Anders dan in Amsterdam, vindt de Antwerpse Pride niet plaats te water. Hij bestaat uit praalwagens die over de kade langs de Schelde rijden. Opvallend veel van die wagens worden gesponsord door een politieke partij. Is dit nou voornamelijk een politieke manifestatie in plaats van één voor homorechten – waarover volgens mij noch in Nederland, noch in België erg veel te klagen valt?

De Pride gaat gepaard met een hoop herrie, met rook ook, met een hoop mensen in vreemde uitdossingen en met folders die uitgereikt worden. Het draait allemaal om diversiteit, leer ik. Maar de manifestatie is niet zo divers, dat ook mijn afwijking van het gangbare relatie- en liefdespatroon eronder valt. Die afwijking is zo verschrikkelijk dat hij nauwelijks een naam heeft, zoals ik laatst schreef. Het is de afwijking van mensen die nooit verliefd zijn en geen enkele interesse vertonen in het aangaan van duurzame partnerrelaties.

Een groepering die niet meetelt, wordt natuurlijk ook nooit geteld. Maar ik schat dat toch zo’n 2 à 3 procent van de bevolking ertoe hoort. Toch is er geen Pride in de Benelux die aandacht vraagt voor ons bestaan. 363 dagen per jaar zal dat me aan mijn gat roesten, maar tijdens zo’n Pride irriteert het me. Niet dat ik er nou op uit ben om ook half ontkleed op een carnavalswagen plaats te nemen; dat zeker niet.

Deze optocht heeft met die in Leiden op 3 oktober, ter herdenking van Leidens Ontzet, gemeen dat hij slecht opschiet en dat er toch grote gaten invallen. Ook op de Sint Pietersvliet zie ik nu geen tram meer; ze keren vermoedelijk op de Groenmarkt. Dit gaat duren! Ik loop dan maar te voet langs de trambaan naar het Eilandje.

Deze verlenging van ca. 800 meter telt twee nieuwe haltes, Brouwersvliet en het voorlopige eindpunt bij het Museum Aan de Stroom, , waar ik ook al eens was. Daar staat een nog steeds aangroeiende menigte op de tram te wachten en op de haltevertrekstaat te kijken – waar sowieso nooit veel van klopt in Antwerpen. Moet ik die mensen vertellen dat lijn 7 niet meer komt opdagen vandaag, of hun illusie in stand houden dat er nog een zal voorrijden? Er hangt geen bordje met informatie over de stremming. Maar van hier kun je de politieblokkade duidelijk zien.

Een voorlopig eindpunt is dit, want de lijn wordt binnen afzienbare tijd nog doorgetrokken via de Londenstraat naar de Noorderlaan, waar hij gaat aantakken op tram 6.

Deze tramwerken tekenen zich duidelijk af; er wordt heel wat zand en bestratingsmateriaal voor verplaatst. Daar zijn ze hier toch al goed in. Alles in dit gebied ligt al jaren op de schop. De ombouw van een oude haven naar een kinky woon-, werk en recreatiegebied lijkt een 20-jarenplan.

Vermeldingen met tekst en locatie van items
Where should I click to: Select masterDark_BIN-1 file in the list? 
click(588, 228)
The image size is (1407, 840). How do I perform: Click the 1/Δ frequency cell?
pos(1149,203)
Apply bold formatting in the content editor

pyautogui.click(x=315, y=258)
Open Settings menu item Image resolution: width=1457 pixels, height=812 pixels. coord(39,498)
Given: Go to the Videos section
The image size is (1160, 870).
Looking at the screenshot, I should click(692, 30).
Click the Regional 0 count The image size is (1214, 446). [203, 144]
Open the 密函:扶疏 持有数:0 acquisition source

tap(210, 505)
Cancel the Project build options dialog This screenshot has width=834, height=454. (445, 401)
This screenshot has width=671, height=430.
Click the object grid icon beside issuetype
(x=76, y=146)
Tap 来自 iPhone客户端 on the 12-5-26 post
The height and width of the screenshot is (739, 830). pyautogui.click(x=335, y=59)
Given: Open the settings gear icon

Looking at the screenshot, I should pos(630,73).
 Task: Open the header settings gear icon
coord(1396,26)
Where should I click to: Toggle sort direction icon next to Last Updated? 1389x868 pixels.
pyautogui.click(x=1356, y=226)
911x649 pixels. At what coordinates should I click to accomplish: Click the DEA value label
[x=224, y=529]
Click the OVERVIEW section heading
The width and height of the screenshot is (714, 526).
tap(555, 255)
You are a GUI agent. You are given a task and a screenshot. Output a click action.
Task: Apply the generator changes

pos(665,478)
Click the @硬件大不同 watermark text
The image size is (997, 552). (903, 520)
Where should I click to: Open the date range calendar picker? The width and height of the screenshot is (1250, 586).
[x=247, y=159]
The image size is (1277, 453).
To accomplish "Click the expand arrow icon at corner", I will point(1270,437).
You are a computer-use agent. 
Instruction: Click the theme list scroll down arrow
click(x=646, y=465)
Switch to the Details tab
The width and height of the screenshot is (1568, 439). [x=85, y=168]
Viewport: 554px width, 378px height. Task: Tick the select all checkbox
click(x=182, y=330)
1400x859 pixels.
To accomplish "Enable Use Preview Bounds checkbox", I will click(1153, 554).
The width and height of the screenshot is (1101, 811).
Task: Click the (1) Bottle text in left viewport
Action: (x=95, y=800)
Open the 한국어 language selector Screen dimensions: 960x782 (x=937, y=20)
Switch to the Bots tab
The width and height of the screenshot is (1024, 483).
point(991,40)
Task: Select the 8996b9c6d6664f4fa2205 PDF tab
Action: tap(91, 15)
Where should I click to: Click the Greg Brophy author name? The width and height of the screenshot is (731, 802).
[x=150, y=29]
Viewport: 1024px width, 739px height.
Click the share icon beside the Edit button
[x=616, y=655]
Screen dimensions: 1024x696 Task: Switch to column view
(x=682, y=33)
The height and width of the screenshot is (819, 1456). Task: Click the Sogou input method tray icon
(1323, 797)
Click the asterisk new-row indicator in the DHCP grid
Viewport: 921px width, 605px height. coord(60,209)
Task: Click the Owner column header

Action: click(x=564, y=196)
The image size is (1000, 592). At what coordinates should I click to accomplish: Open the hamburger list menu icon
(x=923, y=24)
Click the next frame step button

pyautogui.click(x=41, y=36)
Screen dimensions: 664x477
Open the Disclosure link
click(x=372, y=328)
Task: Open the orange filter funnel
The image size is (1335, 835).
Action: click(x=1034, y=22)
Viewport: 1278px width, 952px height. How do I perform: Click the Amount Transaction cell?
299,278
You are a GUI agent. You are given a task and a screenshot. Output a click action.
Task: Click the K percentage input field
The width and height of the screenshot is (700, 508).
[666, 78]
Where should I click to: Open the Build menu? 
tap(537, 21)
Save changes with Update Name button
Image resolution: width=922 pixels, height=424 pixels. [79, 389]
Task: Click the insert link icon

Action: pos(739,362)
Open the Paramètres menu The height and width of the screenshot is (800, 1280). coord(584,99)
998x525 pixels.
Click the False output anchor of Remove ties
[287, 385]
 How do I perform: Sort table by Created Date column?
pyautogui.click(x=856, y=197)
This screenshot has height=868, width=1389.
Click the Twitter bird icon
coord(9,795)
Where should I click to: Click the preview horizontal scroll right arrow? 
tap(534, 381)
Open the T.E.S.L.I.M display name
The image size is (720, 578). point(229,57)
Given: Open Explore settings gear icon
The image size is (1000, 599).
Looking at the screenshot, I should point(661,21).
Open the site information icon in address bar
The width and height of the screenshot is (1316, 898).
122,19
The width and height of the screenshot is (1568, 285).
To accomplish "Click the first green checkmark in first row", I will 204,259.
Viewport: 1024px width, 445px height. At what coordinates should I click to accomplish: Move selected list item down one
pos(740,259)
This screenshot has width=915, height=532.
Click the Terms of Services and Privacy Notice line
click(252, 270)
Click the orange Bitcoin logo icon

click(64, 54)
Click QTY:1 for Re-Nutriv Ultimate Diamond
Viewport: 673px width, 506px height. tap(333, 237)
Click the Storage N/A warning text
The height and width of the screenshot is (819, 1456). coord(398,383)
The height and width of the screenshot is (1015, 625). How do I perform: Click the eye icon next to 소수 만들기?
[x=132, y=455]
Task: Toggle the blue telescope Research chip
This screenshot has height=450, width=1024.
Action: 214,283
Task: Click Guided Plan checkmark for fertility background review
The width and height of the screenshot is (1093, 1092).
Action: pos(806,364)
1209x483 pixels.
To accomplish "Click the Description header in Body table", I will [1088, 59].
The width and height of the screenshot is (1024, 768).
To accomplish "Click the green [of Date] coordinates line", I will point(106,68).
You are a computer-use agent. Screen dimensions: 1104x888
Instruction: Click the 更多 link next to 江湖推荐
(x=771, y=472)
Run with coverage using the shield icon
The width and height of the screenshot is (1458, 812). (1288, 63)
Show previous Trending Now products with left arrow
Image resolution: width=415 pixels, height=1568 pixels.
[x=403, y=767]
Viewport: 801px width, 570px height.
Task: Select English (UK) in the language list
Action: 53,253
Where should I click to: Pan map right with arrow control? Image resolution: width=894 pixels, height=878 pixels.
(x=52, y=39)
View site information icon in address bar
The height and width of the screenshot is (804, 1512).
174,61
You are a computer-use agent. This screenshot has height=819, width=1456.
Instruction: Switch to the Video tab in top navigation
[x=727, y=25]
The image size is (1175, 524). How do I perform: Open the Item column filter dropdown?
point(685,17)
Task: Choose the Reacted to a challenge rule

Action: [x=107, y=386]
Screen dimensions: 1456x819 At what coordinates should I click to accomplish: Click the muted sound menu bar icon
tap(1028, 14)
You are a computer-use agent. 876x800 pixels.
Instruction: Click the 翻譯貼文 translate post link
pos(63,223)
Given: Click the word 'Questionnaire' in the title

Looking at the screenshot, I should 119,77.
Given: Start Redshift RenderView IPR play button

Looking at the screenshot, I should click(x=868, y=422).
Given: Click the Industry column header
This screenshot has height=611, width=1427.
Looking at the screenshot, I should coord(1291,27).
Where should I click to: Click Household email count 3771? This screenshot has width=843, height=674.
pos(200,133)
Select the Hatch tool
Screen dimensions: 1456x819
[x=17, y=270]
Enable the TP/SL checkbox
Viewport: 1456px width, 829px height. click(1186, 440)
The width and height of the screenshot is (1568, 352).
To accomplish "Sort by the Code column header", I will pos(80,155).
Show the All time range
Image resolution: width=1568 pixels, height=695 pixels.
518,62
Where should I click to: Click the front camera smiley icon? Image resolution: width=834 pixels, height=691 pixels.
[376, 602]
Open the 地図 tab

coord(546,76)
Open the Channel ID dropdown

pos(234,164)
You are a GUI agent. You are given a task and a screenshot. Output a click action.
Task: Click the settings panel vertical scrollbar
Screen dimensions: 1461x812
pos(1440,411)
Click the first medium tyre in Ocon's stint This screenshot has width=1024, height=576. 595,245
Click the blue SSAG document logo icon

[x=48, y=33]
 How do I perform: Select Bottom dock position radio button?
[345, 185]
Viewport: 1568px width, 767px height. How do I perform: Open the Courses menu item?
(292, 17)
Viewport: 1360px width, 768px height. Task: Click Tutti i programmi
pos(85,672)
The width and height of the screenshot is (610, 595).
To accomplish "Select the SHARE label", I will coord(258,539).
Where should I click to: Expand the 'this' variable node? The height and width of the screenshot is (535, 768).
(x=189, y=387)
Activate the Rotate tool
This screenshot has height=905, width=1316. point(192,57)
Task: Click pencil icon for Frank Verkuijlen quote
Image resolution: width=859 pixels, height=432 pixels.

Wat wordt gevraagd ▸
1. Waarlangs rijden de praalwagens volgens het tekstfragment over de Antwerpse Pride?
2. Schrijf het vervolg van het tekstfragment over de Antwerpse Pride, te beginnen na de laatste zin.
De vermeldingen komen uit een andere bron.

Antwoorden op volgorde ▸
1. Over de kade langs de Schelde.

2.
De Londenbrug is onderbroken, wat betekent dat hij continu omhoog staat. Onderbroken is weer iets anders dan geknipt. Ik loop verder via een voetgangersnoodbrug tot aan het Noorderplein, een knooppunt voor stads- en streekbussen – dat tijdelijk verplaatst blijkt naar een straat verder.

Hier neem ik lijn 23 naar het Centraal Station, die een kronkelige route aflegt door allerlei krochten en kasseienstraten. Ik let niet op waar ik ben, want ik zit op mijn telefoon te googelen naar de regenboogvlaggen die ik hier vanmiddag overal zie. Welke kleur mogen wij, bewust relatielozen, de onze noemen? Ik kom er niet helemaal uit.

Ruim een uur later, in het begin van de avond, pik ik opnieuw lijn 7 ergens op. Hij slaat na de Sint Pietersvliet rechtsaf. De blokkade is opgeheven; we gaan nu echt naar het Eilandje. Ik héb die foto’s; deze reis was niet voor niets!

 

Brouwersvliet


Tijdelijke eindhalte





Oud en nieuw naast elkaar op het Eilandje


Halte Noorderplein

 

Luchtbal: lijn 6

7 weken daarvoor, op die zaterdag in juni, deed ik de verlenging van lijn 6. Die lijn liep tot voor deze zomer tot Kinepolis, aan de zuidkant van de wijk Luchtbal, Antwerpens Bijlmer. Nu dringt hij verder door in deze flatwijk. Over de Noorderlaan, met links de Stelplaats Punt aan de Lijn, en rechts die betonkolossen van flats, rijden we verder.

Bij het eindpunt is een P&R-terrein waar je vermoedelijk komt als je die loopbrug oversteekt. Het stort van de regen; ik ga niet op verkenning uit. Over de Noorderlaan rijdt een hele vloot bussen naar o.a. de deelgemeente Ekeren, die nog geen kilometer van hier is, maar die de tram niet wilde hebben.

Ergens in 2018 wordt lijn 7 doorgetrokken naar het eindpunt Luchtbal P&R. Later wordt die op dit traject dan weer vervangen door de nieuwe lijn 1 die van de Bolivarplaats via de Leien gaat lopen naar P&R Luchtbal. Ik blijf de Antwerpse tram op de voet volgen.

 



Deurne



Sinds 16 september 2017 rijdt tram 10 (Silsburg - Wijnegem) via de Reuzenpijp naar zijn oude route door Deurne. Ik was er op een zonnige oktoberzaterdag. 

Opnieuw die trappen af en die gangen door naar premetrostation Astrid. Een paar bedelaars zitten mismoedig op de grond en zijn nog te bedonderd om mensen aan te spreken over leniging van hun financiële nood. Ze houden plastic bekertjes omhoog, zonder veel hoop dat iemand er geld, thee of koffie in giet.

En opnieuw die premetrobeleving van een tram door een tunnel. Bij station Zegel ligt het perron richting Deurne meters dieper onder het straatniveau dan dat richting ’t stad. Dat is wel begrijpelijk, want even voorbij het station slaan we linksaf de ‘nieuwe’ (ook al 36 jaar oude) aftakking naar uitgang Foorplein in en die duikt door onder de sporen van lijn 8 van / naar Stenenbrug.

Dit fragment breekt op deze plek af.